My research question to help me study the economic principle is What are the economics of Pandora, Spotify, and other streaming services for newer vs more established artists?
The article published in Digital Music News and The Verge titled “What Streaming Music Services Pay” and “Spotify's Year in Music shows just how little we pay artists for their music” demonstrates this economic principle by arguing/showing despite having more paid subscriptions or popularity, some streaming music services won’t pay artist much at all.
| Digital Music News |
I would have never thought Spotify, just like YouTube, didn’t pay their artist that much. “Last year,{2017} the service paid out $0.0038 per play. Not much has changed this year{2018}. With a reported 51.51% market share in the US, Spotify pays $0.00397 per stream.” And what surprised me more is that Napster and Groove Music (aka Xbox Music) have the highest payout to artists, but lowest streaming numbers. “Though it ranked the highest on this list, it had the lowest streaming music market share of 0.65%.“ How are companies that have the highest number of revenue have the lowest payout to artists and vice-versa?
So I went around looking for answers to this question and found that Spotify uses a complex formula to determine the royalties artists earn from streams. Major labels likely receive a sizable sum from Spotify, but not all of that money is going to artists. As said in article titled “Spotify's Year in Music shows just how little we pay artists for their music” published by The Verge “Not all artists get the same cut of Spotify revenue either: depending on their contracts with the label, some musicians might only recoup 15 to 20 percent of the streaming revenue they brought in. Other factors also come into play too, like the country in which a song was streamed and the currency value in that country. “Still, Spotify admits the average "per stream" payout to rights holders lands somewhere between $0.006 and $0.0084.”

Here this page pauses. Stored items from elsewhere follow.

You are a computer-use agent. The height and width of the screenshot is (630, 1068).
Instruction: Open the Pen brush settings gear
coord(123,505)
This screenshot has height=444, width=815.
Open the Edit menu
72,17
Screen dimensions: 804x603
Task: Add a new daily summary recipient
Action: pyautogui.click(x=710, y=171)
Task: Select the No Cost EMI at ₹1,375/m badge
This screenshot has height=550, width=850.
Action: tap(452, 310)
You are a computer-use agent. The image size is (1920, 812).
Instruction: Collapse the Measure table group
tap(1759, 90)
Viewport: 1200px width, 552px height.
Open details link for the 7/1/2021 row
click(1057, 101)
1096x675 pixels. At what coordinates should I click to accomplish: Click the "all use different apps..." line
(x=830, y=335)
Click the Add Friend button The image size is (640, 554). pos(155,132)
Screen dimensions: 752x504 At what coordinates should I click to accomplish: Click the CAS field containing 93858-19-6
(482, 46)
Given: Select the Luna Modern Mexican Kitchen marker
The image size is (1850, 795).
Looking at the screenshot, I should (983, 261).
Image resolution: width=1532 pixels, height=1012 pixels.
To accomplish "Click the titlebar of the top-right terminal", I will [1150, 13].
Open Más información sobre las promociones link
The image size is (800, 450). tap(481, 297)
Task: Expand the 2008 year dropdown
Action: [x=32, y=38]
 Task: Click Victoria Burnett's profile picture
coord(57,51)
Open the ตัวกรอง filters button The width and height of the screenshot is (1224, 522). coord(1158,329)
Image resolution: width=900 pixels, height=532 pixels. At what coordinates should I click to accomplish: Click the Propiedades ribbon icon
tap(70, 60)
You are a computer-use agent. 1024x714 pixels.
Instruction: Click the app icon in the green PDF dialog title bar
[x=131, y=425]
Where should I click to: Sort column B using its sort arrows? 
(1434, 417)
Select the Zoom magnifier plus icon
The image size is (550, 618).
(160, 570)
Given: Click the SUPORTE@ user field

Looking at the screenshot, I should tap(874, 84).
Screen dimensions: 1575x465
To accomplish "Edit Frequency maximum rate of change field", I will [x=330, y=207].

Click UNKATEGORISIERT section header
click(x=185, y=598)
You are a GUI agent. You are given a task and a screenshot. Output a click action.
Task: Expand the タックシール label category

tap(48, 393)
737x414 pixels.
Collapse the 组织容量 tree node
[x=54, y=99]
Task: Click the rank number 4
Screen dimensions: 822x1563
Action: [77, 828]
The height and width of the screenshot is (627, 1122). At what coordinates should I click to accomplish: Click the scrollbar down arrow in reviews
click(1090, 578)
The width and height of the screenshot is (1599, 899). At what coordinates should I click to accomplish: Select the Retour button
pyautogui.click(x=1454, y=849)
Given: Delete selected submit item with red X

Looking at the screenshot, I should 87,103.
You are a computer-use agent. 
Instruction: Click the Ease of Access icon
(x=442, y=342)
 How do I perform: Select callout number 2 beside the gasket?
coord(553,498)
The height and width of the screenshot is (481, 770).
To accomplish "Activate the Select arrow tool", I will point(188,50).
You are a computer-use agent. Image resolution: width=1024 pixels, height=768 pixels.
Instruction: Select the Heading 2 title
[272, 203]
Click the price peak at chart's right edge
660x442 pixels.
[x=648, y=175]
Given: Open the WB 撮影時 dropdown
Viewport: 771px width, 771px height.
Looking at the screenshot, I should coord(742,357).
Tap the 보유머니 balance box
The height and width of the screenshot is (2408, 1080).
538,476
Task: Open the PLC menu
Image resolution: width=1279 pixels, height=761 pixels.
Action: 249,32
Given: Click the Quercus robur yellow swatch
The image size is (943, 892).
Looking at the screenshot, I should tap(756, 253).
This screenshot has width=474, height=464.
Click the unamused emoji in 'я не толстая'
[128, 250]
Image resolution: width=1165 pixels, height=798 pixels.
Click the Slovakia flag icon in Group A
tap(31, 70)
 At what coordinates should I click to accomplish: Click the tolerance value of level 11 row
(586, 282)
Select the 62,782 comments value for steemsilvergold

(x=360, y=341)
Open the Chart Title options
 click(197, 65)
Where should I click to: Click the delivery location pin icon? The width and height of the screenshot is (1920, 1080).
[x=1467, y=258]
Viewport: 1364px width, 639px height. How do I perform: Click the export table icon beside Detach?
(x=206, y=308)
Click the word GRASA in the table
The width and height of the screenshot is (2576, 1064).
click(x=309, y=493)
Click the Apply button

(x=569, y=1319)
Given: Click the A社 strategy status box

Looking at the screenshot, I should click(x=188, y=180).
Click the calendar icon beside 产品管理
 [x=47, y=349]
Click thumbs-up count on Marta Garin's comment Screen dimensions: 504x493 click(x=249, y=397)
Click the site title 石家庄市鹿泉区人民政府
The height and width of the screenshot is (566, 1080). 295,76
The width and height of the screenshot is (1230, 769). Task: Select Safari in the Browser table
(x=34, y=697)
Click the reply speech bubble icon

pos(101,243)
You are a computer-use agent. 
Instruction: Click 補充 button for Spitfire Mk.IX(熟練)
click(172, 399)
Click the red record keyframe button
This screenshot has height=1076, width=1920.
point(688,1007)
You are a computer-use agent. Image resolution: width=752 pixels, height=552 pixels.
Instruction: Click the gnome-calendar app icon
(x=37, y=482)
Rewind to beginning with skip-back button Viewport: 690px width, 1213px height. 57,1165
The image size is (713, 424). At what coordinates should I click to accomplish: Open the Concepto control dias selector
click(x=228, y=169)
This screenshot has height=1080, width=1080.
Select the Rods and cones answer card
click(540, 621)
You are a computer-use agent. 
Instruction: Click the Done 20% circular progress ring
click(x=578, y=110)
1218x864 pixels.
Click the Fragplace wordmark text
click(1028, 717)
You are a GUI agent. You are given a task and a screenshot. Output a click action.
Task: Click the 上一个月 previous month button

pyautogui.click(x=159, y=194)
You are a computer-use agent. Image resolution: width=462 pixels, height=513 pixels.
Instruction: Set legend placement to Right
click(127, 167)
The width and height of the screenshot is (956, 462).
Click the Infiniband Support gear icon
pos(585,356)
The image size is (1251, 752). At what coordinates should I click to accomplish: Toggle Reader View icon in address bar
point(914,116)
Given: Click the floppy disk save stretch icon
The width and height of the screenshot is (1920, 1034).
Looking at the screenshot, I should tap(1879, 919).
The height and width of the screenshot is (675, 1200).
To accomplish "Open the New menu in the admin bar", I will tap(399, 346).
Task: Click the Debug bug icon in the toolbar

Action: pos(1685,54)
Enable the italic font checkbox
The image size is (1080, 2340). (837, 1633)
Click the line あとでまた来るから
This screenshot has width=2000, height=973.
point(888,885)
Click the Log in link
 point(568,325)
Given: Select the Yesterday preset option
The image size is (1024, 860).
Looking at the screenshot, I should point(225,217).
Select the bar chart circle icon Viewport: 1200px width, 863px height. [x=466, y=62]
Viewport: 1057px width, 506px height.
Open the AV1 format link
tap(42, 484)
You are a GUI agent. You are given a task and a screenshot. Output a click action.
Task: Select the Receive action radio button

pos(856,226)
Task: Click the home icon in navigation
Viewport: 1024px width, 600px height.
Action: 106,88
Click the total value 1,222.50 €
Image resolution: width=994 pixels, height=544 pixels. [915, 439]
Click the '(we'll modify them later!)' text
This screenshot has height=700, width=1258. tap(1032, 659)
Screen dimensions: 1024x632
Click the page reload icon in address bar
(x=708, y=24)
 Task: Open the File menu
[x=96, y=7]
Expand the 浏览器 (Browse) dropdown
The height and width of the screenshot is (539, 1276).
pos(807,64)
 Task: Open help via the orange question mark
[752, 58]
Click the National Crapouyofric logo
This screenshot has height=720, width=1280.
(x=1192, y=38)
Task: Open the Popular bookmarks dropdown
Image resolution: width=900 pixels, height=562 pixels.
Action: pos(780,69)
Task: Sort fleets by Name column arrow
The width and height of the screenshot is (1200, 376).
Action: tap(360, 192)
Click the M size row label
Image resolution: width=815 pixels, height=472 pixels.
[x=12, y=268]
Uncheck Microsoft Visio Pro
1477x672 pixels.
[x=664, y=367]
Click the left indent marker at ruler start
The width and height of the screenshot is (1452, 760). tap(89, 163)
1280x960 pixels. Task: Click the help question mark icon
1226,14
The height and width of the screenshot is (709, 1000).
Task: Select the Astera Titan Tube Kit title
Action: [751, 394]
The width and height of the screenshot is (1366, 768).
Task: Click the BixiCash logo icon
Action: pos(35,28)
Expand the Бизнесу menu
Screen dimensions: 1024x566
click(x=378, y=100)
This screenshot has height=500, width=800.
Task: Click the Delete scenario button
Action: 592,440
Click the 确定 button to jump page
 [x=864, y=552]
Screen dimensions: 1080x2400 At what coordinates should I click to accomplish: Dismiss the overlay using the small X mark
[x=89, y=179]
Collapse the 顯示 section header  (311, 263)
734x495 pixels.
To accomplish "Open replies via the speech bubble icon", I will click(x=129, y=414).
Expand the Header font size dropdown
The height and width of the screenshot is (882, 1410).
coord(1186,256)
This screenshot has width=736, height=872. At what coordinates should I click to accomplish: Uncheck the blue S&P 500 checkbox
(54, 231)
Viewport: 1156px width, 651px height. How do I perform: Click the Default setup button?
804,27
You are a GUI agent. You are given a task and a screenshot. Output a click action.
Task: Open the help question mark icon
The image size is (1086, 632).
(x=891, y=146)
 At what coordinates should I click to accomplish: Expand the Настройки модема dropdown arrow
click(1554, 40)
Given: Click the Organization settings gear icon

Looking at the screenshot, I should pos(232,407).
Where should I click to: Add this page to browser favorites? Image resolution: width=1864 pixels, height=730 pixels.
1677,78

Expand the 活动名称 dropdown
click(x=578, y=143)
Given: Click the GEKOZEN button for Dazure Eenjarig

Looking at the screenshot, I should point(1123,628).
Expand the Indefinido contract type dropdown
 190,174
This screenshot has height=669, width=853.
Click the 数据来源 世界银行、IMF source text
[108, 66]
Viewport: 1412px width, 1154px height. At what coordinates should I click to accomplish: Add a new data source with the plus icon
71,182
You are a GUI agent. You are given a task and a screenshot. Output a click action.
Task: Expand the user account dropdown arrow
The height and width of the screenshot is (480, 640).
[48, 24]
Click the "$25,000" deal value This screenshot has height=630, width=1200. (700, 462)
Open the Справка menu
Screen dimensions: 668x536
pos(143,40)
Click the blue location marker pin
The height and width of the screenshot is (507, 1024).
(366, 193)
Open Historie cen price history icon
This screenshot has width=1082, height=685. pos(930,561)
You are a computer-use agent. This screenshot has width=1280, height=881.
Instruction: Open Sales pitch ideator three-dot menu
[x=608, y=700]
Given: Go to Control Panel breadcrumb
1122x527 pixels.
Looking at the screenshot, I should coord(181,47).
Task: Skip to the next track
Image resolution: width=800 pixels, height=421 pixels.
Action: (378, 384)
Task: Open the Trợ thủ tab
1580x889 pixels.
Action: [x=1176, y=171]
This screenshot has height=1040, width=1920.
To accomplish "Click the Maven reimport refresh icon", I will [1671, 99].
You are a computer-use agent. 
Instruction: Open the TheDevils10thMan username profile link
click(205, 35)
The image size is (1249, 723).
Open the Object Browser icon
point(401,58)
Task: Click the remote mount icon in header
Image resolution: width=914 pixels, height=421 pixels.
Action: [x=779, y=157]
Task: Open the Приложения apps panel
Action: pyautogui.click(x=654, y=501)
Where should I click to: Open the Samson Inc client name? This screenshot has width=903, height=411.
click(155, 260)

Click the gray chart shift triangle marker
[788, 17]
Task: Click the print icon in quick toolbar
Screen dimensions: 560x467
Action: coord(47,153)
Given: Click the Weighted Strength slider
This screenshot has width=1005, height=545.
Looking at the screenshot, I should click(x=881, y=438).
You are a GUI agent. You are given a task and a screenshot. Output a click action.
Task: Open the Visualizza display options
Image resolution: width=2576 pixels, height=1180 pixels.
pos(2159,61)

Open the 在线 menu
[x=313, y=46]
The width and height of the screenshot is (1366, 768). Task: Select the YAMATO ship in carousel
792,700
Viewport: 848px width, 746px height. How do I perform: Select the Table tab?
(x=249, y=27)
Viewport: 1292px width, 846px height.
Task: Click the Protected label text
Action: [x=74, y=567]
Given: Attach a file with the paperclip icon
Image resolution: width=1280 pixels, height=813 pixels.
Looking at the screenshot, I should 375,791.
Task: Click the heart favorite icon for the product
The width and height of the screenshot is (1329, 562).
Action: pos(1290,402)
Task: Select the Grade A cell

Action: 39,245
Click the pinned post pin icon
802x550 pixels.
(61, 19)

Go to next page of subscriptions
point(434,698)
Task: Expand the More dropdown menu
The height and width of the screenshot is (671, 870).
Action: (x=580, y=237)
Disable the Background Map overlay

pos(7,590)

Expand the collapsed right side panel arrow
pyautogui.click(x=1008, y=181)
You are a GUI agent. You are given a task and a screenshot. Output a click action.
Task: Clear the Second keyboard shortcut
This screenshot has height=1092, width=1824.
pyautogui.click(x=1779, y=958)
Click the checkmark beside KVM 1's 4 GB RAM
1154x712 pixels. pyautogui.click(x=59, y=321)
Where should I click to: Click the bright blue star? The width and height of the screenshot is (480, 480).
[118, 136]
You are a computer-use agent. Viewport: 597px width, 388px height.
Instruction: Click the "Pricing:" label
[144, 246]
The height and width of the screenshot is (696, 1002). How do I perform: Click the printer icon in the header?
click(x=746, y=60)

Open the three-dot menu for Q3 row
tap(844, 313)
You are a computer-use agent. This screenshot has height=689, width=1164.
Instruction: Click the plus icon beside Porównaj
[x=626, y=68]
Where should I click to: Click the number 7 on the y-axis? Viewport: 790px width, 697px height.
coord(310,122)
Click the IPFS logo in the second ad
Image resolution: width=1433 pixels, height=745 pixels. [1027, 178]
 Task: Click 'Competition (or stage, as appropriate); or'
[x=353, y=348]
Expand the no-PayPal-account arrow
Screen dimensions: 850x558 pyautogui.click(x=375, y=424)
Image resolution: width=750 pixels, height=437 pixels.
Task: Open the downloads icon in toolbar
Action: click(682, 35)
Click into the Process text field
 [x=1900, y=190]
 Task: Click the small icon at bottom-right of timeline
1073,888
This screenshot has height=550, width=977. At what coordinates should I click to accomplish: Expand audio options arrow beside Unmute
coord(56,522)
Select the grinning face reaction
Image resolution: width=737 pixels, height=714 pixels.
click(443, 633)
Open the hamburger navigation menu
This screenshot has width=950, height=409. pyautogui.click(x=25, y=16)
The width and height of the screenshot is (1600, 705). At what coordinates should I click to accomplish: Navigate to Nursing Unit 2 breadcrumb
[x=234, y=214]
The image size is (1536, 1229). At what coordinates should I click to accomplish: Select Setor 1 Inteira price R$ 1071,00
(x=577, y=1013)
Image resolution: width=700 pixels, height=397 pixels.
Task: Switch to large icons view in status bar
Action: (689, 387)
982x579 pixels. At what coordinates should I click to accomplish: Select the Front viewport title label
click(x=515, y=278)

“Here’s what that means for me. My top artist of the year was Built to Spill, whose songs (mostly from There's Nothing Wrong with Love) I streamed 267 times over the course of 2015. Using the upper limit of Spotify’s estimated payout, that would be 267 x .0084, which means I paid Built to Spill somewhere around $2.24 for an entire year of music. And that $2.24 is distributed among the music's "rights holders," which includes labels and publishers.” said Lizzie Plaugic, a Spotify user and author of this article. That means that the artists get almost nothing compared to the other big artist like Drake which racks in $15 million on Spotify with his 1.8 billion streams.
This is like getting the rich more richer and the poor more poorer. I don’t think that is fair. As discussed in the YouTube blog post, this makes smaller artist have to go out and make other business plus do live concerts to try to make a living profit.
Napster and Groove Music don’t have to pay as many other bills because they are not so big and can pay the artist more than the other companies. Plus, they don’t have that complex formula as Spotify does making they the highest payout companies out there. On the downside, they don’t get that many steams and something loses money which can make companies go out of business like Groove Music is in 2019. “With few users lining up behind the service, the company just couldn’t compete against established market leaders.”
“Much has already been said about how little Spotify pays artists and how unsustainable the current streaming model is for artists. Unless this model changes or labels take a smaller cut of the profits, the numbers will remain minuscule for smaller artists.”